■ **Text section**
::::

**1. Intro to RL**

Lecture: RL problems around us. Markov decision process. Simple solutions through combinatoric optimization.

Seminar: Frozenlake with genetic algorithms

**2. Crossentropy method and monte-carlo algorithms**

Lecture: Crossentropy method in general and for RL. Extension to continuous state & action space. Limitations.

Seminar: Tabular CEM for Taxi-v0, deep CEM for box2d environments.

**3. Temporal Difference**

Lecture: Discounted reward MDP. Value iteration. Q-learning. Temporal difference Vs Monte-Carlo.

Seminar: Tabular q-learning

**4. Value-based algorithms**

Lecture: SARSA. Off-policy Vs on-policy algorithms. N-step algorithms. Eligibility traces.

Seminar: Qlearning Vs SARSA Vs expected value sarsa in the wild

**5. Deep learning recap**

Lecture: deep learning, convolutional nets, batchnorm, dropout, data augmentation and all that stuff.

Seminar: Theano/Lasagne on mnist, simple deep q-learning with CartPole (TF version contrib is welcome)

**6. Approximate reinforcement learning**

Lecture: Infinite/continuous state space. Value function approximation. Convergence conditions. Multiple agents trick.

Seminar: Approximate Q-learning with experience replay. (CartPole, Acrobot, Doom)

**7. Deep reinforcement learning**

Lecture: Deep Q-learning/sarsa/whatever. Heuristics & motivation behind them: experience replay, target networks, double/dueling/bootstrap DQN, etc.

Seminar: DQN on atari

**8. Policy gradient methods**

Lecture: Motivation for policy-based, policy gradient, logderivative trick, REINFORCE/crossentropy method, variance theorem(advantage), advantage actor-critic (incl.n-step advantage)

::::

■ **Tasks for this exercise**
**a)** Answer these from the reinforcement learning syllabus:
(i) Which environment is named for the tabular CEM seminar?
(ii) What does the seminar in section 7 cover?
(iii) Which three environments are listed for the approximate Q-learning seminar?
**b)** For each statement, say yes or no depending on whether the reinforcement learning syllabus agrees, and quote the words that decide it.
(i) The first seminar applies genetic algorithms to Frozenlake.
(ii) Eligibility traces are part of the Temporal Difference lecture.
(iii) The deep learning recap seminar works with mnist.
**c)** Please translate this sentence from the reinforcement learning syllabus into Spanish: "Extension to continuous state & action space."
The items after this note are not needed.

::::

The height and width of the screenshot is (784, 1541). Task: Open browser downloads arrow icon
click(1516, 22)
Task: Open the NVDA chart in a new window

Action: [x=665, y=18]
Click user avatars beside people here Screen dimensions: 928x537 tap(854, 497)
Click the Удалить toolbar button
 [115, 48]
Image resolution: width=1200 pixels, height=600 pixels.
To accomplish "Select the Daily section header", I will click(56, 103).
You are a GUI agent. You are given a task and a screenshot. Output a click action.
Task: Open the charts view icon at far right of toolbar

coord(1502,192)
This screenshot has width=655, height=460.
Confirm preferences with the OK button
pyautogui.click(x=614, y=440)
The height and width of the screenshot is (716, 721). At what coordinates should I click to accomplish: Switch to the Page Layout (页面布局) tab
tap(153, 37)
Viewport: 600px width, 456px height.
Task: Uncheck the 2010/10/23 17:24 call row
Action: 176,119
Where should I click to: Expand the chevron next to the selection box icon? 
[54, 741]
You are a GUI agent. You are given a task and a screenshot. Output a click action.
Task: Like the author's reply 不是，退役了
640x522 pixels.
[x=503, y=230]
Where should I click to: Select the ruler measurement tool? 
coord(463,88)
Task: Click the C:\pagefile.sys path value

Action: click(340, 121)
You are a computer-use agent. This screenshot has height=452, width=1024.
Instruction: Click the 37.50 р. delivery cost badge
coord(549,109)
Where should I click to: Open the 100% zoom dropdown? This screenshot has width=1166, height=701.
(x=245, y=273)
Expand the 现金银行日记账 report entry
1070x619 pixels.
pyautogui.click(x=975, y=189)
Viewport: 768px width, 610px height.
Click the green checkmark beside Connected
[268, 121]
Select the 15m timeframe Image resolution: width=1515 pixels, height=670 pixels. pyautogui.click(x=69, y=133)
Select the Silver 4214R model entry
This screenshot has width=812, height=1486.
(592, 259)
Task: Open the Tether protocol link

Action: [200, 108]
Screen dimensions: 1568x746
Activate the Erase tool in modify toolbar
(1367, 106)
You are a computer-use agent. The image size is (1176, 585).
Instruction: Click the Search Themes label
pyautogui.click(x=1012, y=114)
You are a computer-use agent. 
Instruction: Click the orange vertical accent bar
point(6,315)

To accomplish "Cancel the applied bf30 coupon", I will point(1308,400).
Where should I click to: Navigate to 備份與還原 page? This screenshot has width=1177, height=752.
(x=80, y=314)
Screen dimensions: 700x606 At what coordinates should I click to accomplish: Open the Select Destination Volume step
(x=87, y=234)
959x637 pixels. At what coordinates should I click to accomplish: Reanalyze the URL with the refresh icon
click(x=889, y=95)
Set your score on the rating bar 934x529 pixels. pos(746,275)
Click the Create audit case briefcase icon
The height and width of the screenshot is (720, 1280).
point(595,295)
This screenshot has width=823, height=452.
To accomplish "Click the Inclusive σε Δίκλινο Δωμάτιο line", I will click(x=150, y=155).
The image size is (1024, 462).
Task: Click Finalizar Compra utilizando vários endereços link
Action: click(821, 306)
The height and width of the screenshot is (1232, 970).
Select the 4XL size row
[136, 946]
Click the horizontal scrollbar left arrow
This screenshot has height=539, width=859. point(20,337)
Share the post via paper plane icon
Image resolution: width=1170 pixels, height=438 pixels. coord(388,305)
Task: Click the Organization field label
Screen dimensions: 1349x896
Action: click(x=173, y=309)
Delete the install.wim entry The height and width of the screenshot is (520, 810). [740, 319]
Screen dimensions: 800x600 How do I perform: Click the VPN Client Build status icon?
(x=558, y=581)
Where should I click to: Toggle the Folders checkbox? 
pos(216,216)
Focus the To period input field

::::

■ **Solution list**
**a)**
(i) Taxi-v0
(ii) DQN on atari
(iii) CartPole, Acrobot, Doom

**b)**
(i) Yes: "Seminar: Frozenlake with genetic algorithms"
(ii) No: "4. Value-based algorithms" lists "N-step algorithms. Eligibility traces."
(iii) Yes: "Seminar: Theano/Lasagne on mnist"

**c)** Extensión a espacios de estados y acciones continuos.